Assigned task: Each line of the data that includes the string "will" is to be copied out.

The input:
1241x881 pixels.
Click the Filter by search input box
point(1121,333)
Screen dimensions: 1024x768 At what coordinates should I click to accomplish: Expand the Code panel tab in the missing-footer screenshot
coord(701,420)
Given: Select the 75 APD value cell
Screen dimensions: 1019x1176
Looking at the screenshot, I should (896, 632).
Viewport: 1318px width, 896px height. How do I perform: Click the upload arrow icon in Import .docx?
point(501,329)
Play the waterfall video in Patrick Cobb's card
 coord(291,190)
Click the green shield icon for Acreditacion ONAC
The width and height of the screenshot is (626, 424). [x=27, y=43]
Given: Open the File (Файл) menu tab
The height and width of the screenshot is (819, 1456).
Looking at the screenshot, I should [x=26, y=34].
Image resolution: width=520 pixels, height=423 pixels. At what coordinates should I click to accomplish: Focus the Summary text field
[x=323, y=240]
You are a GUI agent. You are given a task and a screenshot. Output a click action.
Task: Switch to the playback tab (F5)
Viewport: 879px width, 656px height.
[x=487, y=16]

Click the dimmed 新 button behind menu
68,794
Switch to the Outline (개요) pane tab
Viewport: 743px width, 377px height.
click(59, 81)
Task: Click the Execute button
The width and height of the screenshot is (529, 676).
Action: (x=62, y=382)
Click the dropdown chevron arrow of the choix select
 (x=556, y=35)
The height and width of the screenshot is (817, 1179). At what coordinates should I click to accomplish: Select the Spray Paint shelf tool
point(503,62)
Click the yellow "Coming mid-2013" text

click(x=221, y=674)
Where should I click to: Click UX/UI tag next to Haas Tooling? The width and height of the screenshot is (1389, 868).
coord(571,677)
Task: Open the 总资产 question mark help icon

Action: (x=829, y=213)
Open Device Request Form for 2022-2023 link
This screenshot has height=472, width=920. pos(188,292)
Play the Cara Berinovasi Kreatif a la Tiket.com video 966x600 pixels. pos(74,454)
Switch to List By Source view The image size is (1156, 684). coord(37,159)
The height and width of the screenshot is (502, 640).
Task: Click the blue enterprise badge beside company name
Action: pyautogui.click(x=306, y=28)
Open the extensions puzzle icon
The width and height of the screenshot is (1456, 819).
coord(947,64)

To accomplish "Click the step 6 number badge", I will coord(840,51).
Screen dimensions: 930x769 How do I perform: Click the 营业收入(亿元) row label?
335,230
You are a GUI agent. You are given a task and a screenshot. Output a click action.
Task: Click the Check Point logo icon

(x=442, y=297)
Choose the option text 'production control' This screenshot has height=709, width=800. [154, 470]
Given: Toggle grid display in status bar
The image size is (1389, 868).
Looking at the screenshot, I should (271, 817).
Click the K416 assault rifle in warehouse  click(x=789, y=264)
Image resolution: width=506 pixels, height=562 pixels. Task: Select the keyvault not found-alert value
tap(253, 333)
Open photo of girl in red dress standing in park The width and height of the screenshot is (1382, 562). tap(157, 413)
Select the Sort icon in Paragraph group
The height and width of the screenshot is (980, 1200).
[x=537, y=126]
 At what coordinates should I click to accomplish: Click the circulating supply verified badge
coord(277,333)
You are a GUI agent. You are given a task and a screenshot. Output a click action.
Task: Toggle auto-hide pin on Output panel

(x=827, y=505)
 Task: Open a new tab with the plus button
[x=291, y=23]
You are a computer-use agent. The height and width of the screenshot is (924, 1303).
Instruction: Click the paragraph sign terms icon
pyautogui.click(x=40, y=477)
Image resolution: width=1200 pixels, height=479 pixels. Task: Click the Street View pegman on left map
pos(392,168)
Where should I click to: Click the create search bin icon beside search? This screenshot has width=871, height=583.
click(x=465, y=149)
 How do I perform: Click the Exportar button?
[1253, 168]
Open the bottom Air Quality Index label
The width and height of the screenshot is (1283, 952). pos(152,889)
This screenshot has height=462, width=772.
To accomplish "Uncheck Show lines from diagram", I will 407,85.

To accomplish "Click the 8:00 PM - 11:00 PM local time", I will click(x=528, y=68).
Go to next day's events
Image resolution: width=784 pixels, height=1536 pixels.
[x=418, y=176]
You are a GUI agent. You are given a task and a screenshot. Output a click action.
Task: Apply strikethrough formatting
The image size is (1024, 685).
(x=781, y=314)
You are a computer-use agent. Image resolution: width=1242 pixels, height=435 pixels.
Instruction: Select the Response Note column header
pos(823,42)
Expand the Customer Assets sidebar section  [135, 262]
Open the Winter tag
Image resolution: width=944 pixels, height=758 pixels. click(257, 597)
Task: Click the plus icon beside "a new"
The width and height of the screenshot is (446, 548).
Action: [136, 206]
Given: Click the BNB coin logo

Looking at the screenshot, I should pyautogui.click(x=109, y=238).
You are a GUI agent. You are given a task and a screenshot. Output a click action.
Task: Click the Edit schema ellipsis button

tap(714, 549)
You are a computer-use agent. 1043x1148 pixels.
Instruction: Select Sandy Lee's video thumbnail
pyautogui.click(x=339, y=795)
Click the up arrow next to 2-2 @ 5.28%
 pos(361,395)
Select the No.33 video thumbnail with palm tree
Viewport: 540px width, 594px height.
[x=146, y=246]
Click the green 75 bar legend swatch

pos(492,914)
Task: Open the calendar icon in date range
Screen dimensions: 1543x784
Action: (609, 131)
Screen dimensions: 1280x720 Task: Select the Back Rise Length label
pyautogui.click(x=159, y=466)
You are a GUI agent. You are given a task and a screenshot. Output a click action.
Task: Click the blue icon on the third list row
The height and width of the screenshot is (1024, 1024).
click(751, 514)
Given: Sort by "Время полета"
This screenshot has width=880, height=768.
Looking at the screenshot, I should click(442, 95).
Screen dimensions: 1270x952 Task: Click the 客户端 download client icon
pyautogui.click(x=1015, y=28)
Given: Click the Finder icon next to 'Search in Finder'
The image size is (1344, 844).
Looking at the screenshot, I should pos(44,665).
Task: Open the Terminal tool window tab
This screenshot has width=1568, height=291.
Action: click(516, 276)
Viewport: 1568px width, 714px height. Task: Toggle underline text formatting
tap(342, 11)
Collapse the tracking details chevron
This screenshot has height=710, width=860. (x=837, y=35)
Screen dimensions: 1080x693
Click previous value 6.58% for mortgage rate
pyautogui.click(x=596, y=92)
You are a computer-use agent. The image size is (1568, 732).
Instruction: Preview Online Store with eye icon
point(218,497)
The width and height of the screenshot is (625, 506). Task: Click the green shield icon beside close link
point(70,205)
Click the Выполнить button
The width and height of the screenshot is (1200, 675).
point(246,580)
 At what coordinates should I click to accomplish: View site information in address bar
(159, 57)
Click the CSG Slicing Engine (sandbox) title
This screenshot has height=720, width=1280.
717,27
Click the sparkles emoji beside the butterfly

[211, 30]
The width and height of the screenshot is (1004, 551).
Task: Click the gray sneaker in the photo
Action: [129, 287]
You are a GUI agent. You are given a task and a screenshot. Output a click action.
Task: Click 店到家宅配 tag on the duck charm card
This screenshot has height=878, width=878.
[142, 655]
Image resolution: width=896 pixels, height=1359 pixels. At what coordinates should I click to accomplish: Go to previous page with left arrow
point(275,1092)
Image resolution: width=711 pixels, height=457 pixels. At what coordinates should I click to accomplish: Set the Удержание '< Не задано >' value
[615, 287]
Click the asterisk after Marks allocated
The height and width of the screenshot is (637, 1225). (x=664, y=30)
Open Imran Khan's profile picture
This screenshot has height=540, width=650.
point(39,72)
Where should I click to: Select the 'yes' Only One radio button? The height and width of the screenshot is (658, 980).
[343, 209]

Exercise answer:
To accomplish "Click the step 6 number badge", I will coord(840,51).
To accomplish "Uncheck Show lines from diagram", I will 407,85.
To accomplish "Click the 8:00 PM - 11:00 PM local time", I will click(x=528, y=68).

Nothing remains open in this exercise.